Task directions: Give back only the lines in the records below from the one with "Given: Click the empty" to the one with "Given: Play audio on Bach El Arte de la Fuga", both inclusive, word for word.

-=-=-

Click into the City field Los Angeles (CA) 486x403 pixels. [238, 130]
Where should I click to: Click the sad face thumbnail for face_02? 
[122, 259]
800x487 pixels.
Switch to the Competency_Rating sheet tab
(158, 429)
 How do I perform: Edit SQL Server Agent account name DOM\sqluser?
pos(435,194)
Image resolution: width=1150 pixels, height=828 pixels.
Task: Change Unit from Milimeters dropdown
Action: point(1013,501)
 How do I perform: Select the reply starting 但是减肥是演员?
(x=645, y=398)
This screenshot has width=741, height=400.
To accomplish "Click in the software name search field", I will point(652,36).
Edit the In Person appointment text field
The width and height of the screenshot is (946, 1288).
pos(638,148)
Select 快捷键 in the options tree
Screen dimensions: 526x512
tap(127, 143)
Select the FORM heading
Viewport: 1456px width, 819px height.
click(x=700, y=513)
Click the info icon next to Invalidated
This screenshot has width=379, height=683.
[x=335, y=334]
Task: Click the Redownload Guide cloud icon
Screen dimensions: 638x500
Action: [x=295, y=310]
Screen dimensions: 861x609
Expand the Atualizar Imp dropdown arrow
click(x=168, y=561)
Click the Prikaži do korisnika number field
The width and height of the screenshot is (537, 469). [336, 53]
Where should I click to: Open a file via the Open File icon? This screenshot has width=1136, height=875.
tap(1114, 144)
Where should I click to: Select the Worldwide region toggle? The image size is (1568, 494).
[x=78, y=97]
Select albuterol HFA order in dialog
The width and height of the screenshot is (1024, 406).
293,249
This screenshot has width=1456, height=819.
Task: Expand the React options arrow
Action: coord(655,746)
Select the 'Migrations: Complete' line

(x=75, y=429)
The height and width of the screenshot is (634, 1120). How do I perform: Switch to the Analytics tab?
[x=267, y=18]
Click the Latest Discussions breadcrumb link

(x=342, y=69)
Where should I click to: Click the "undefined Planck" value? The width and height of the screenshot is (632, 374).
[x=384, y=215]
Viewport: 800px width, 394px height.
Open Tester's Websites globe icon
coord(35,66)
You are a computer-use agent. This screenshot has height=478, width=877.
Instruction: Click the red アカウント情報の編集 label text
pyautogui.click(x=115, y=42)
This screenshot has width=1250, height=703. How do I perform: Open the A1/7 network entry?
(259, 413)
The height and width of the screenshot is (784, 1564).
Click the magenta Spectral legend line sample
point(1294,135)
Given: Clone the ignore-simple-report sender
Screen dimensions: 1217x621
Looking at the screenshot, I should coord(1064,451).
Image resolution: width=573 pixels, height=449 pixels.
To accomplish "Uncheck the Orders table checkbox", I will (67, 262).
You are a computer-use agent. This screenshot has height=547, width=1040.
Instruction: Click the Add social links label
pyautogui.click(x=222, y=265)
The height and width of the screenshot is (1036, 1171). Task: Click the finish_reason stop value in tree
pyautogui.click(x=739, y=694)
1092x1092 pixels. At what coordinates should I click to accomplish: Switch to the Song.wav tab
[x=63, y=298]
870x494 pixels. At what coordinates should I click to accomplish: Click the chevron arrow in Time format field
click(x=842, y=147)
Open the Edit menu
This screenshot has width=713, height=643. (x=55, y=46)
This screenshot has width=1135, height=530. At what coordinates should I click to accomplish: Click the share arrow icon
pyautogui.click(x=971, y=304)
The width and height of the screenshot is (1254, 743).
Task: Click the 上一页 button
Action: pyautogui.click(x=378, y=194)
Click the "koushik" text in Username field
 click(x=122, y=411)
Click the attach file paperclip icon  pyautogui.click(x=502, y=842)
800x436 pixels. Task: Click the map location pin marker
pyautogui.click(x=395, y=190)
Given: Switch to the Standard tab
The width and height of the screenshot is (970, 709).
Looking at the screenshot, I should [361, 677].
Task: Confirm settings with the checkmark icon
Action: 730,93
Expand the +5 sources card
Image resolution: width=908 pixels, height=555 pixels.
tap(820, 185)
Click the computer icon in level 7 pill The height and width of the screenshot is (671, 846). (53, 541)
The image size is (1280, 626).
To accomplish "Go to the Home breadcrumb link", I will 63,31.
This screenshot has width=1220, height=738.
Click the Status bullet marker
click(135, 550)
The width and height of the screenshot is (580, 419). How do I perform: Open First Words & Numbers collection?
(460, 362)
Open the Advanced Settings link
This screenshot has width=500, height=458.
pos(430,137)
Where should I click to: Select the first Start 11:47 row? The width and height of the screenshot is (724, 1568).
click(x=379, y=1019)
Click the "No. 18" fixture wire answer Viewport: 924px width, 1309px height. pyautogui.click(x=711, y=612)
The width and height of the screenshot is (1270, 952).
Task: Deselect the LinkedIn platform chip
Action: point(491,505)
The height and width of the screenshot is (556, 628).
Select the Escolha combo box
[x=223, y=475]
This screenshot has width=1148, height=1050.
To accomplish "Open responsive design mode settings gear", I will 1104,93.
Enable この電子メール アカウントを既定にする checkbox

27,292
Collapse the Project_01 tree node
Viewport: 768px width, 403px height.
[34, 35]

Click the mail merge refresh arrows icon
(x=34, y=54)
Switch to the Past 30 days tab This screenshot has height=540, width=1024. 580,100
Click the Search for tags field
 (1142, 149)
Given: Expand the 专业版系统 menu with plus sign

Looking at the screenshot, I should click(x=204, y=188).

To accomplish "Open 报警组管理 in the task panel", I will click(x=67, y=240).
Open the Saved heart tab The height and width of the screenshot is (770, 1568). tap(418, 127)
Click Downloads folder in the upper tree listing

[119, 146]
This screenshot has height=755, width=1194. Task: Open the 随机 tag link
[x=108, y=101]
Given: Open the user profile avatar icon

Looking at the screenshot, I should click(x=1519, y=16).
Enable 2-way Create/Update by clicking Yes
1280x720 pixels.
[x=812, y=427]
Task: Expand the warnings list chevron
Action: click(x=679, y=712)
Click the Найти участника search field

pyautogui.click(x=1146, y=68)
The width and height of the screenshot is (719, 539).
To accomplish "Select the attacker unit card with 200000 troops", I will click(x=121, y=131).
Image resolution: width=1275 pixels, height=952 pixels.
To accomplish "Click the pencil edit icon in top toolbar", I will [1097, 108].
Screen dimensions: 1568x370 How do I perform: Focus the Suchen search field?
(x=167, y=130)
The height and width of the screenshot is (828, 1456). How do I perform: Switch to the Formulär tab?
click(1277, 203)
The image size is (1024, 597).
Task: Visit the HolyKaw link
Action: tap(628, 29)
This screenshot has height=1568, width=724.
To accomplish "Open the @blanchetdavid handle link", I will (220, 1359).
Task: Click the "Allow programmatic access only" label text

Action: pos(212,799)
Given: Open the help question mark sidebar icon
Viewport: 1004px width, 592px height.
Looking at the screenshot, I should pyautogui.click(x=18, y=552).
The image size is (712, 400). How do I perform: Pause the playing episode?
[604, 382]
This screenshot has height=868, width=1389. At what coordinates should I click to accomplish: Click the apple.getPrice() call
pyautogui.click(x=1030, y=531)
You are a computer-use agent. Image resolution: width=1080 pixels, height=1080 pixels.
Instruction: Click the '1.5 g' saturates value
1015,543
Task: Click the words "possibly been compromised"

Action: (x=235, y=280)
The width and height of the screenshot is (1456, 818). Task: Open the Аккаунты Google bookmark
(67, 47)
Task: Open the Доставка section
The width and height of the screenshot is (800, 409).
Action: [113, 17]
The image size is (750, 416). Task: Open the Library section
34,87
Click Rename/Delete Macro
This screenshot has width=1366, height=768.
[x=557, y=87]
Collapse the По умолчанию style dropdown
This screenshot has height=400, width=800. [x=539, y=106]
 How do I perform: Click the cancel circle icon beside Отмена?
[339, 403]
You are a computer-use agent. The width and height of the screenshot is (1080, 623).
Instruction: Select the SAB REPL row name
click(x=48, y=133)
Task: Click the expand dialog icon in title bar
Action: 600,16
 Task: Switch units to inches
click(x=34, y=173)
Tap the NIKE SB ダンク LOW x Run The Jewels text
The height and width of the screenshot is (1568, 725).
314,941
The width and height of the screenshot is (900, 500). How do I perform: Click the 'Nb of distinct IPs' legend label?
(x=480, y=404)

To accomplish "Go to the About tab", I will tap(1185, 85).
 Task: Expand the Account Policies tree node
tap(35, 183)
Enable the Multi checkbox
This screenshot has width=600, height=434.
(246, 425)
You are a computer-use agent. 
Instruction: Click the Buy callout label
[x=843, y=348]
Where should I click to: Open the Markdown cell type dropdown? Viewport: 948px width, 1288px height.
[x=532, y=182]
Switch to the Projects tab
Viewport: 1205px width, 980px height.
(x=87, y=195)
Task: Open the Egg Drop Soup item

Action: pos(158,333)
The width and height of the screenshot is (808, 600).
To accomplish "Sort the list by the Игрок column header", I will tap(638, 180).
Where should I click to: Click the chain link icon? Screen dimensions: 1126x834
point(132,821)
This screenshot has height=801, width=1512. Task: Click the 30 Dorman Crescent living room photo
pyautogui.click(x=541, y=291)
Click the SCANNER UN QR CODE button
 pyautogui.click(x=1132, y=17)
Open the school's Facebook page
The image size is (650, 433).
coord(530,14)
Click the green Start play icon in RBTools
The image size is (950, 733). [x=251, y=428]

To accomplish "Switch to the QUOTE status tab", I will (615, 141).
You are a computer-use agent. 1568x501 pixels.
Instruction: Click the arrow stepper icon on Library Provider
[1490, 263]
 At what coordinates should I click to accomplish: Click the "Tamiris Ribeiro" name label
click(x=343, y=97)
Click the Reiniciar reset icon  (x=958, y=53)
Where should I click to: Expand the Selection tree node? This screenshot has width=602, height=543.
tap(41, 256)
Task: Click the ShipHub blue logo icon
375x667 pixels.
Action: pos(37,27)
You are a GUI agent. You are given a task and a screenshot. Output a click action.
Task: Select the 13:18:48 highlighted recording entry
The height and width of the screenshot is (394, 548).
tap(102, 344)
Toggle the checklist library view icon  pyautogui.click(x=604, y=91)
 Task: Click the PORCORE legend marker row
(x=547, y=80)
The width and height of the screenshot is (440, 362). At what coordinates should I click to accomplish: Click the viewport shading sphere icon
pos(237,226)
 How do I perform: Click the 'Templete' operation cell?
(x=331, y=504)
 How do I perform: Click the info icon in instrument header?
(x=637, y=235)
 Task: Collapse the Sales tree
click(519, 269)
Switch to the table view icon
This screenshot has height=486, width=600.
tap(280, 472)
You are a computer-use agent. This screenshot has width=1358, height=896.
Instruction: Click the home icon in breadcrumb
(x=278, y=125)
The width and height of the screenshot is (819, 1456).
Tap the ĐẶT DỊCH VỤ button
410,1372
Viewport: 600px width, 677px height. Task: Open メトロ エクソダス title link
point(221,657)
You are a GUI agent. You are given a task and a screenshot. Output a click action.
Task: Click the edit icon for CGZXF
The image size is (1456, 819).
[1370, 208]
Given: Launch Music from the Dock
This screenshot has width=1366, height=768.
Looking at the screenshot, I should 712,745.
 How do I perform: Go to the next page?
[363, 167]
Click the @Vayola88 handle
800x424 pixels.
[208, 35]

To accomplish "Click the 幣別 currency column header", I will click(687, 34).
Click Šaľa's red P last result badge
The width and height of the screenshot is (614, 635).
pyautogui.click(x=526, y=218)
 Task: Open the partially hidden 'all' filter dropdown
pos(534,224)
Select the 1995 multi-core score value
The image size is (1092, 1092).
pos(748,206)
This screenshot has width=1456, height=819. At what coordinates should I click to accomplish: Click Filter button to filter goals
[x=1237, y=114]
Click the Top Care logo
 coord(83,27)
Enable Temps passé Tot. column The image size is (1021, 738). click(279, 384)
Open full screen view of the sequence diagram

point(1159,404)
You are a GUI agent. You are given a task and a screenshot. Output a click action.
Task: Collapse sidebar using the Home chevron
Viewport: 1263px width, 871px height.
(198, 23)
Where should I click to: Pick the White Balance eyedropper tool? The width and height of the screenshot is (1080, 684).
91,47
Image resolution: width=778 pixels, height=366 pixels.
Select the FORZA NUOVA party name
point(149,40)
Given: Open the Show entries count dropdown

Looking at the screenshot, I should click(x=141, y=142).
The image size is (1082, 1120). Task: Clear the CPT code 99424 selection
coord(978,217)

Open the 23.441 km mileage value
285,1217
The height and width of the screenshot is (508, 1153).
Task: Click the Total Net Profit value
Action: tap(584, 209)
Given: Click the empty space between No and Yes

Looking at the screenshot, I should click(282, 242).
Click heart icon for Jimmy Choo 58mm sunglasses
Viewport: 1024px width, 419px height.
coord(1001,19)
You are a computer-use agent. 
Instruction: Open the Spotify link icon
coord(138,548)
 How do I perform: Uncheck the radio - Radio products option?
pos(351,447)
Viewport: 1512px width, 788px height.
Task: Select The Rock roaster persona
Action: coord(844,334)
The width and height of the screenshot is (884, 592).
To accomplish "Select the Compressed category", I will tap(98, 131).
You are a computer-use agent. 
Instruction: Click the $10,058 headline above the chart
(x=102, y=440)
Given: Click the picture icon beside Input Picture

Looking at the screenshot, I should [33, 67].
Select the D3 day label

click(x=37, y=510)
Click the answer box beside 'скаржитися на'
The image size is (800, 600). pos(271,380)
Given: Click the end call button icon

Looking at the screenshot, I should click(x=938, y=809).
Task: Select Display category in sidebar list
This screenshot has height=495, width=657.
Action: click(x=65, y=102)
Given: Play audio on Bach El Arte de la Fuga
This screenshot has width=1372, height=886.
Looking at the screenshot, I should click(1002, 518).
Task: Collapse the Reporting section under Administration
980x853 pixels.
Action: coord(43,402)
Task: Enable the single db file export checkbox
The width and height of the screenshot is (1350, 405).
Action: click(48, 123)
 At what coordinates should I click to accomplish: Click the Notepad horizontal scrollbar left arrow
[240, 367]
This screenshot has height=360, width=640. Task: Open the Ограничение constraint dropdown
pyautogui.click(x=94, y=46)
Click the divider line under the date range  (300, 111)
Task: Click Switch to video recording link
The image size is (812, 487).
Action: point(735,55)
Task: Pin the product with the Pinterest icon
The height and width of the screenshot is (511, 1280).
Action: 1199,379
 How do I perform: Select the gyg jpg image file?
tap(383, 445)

-=-=-

The completed task:
Given: Click the empty space between No and Yes

Looking at the screenshot, I should click(282, 242).
Click heart icon for Jimmy Choo 58mm sunglasses
Viewport: 1024px width, 419px height.
coord(1001,19)
You are a computer-use agent. 
Instruction: Open the Spotify link icon
coord(138,548)
 How do I perform: Uncheck the radio - Radio products option?
pos(351,447)
Viewport: 1512px width, 788px height.
Task: Select The Rock roaster persona
Action: coord(844,334)
The width and height of the screenshot is (884, 592).
To accomplish "Select the Compressed category", I will tap(98, 131).
You are a computer-use agent. 
Instruction: Click the $10,058 headline above the chart
(x=102, y=440)
Given: Click the picture icon beside Input Picture

Looking at the screenshot, I should [33, 67].
Select the D3 day label

click(x=37, y=510)
Click the answer box beside 'скаржитися на'
The image size is (800, 600). pos(271,380)
Given: Click the end call button icon

Looking at the screenshot, I should click(x=938, y=809).
Task: Select Display category in sidebar list
This screenshot has height=495, width=657.
Action: click(x=65, y=102)
Given: Play audio on Bach El Arte de la Fuga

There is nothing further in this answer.